TEXT FOR ANALYSIS below:
The Arctic Disease Realm extends from the isothermal line of 41° Fahr. to the poles. In the countries lying in this region there exist many conditions unfavourable to health; extreme lowness of temperature and dampness are among the most powerful; in this region vegetation is less rapid and luxuriant, and the great body of the people have a less abundant supply of food; nor must we omit the long nights and short days and deficient sunlight from which those countries which approach the poles suffer.
The lowness of temperature indeed is not an unmixed evil, for it is eminently unfavourable to the spread of zymotic diseases, which, in consequence, seldom prevail in the Arctic realm. It is from constitutional diseases that the inhabitants of countries within this realm chiefly suffer; the conditions under which they live are unfavourable to long life or vigorous health, and they suffer in consequence from scrofulous diseases, and other diathetic diseases characterized by a low standard of vital action.
End of TEXT FOR ANALYSIS.
EXCERPTED DATA below:
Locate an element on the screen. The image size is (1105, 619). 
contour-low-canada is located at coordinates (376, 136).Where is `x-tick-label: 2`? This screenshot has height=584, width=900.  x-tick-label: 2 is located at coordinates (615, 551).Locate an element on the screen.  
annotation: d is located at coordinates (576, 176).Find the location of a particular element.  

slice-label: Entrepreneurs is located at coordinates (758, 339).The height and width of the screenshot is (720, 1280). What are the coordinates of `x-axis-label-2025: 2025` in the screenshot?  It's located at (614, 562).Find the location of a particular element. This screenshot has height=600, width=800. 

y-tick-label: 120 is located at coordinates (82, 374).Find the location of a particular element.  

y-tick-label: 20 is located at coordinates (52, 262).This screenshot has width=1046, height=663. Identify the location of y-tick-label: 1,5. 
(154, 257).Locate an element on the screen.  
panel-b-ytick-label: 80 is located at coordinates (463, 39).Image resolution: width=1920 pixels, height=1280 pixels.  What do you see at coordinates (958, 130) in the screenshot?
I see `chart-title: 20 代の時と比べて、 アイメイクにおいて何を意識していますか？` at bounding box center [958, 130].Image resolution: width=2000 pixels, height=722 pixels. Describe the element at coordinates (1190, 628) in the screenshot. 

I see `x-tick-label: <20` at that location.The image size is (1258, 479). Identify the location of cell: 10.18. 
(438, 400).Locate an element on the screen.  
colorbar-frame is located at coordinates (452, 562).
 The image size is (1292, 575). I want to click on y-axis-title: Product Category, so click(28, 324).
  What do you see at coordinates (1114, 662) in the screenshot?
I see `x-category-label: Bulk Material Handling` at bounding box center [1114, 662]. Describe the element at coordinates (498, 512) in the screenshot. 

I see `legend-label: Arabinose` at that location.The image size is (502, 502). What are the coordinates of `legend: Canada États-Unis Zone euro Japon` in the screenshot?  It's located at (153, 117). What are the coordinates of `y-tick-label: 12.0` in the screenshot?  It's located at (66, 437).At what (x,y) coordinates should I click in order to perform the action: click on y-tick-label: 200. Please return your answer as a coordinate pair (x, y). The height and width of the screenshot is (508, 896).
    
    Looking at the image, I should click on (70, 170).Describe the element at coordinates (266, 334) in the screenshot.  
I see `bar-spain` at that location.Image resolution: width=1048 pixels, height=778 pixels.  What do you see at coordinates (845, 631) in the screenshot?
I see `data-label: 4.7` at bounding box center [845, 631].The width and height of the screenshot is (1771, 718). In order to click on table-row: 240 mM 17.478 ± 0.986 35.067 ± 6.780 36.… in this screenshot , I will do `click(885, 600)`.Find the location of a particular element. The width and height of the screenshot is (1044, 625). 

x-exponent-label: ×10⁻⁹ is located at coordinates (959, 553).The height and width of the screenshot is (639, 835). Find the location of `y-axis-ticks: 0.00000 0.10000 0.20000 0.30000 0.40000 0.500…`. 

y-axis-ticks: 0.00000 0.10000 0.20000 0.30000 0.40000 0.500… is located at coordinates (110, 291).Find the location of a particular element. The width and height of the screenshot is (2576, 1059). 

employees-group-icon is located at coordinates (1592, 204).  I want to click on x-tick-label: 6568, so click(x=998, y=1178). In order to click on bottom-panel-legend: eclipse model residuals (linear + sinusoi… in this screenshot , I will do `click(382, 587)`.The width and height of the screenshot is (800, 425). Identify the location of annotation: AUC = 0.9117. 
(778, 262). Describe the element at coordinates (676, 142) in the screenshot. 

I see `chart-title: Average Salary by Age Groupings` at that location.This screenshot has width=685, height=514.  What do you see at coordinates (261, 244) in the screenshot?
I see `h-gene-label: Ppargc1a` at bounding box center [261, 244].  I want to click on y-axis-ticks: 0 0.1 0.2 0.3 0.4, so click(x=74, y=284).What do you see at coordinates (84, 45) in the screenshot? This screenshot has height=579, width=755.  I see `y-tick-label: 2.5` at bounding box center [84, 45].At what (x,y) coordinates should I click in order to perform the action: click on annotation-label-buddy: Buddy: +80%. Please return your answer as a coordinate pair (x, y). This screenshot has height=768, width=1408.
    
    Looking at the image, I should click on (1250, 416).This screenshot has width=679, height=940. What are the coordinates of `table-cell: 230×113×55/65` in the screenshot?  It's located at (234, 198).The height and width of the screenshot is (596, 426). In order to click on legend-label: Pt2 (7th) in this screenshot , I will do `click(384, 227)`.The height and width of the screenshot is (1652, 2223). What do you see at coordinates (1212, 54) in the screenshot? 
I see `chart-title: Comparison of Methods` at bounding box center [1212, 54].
End of EXCERPTED DATA.
> _APPLY WHAT YOU READ_:
1: In the passage about the Arctic Disease Realm, why do zymotic diseases seldom prevail there?
2: Continue the passage about the Arctic Disease Realm from where it stops.

> _ANSWERS BY ITEM_:
1: The low temperature is eminently unfavourable to their spread.

2:
Between the torrid and the arctic disease realms lies the Temperate, in which our own land is situated. The diseases met with in this realm will be largely discussed, I have no doubt, in the subsequent lectures of this course; they are due less to the climate in which the inhabitants of this region live than to their habits—to the artificial life they lead and the various unfavourable conditions imposed upon them by the crowding and the struggling for existence in our great towns, and the still more unfavourable influence exercised by their vices. The deadly miasm of the tropical jungle does not kill more surely, the bad food and sunless winter of the polar regions do not lower the standard of health and shorten life more certainly than does intemperance, which, in these lands, at the present day, prevailing as it does, among rich and poor, seems likely to inflict a blow on England’s greatness more deadly by far than any we could receive from pestilence or war. Zymotic and diathetic diseases are to be met with in about equal proportions in this the temperate disease realm; among the former we have typhus fever, the crowd-fever of the poor, and typhoid fever—a malady which seems very intimately connected with the extensive system of sewerage which the arrangements of our modern houses require, and is hence as commonly, nay more commonly, met with in the mansions of the rich and the comfortable homes of the middle classes than among the very poor; it is the fever which is endemic in many of the large continental towns, such as Naples and Geneva, and which in these cities not unfrequently causes the death of English tourists, who, coming freshly under the influence of the miasm, are specially liable to be affected by it. Conspicuous among the diathetic diseases we have consumption—a malady which is the expression of a low state of vitality, however induced, but which recent observation has shown to be in a great degree preventable; investigations carried on in England, under the direction of the medical officer of the Privy Council, have brought to light the fact that the mortality from consumption stands in a very constant relation to the dampness of” the soil, and that where effective drainage has diminished this the mortality from consumption has, in proportion, been lessened. In Salisbury the consumption death-rate has diminished one-half since the town was thoroughly drained.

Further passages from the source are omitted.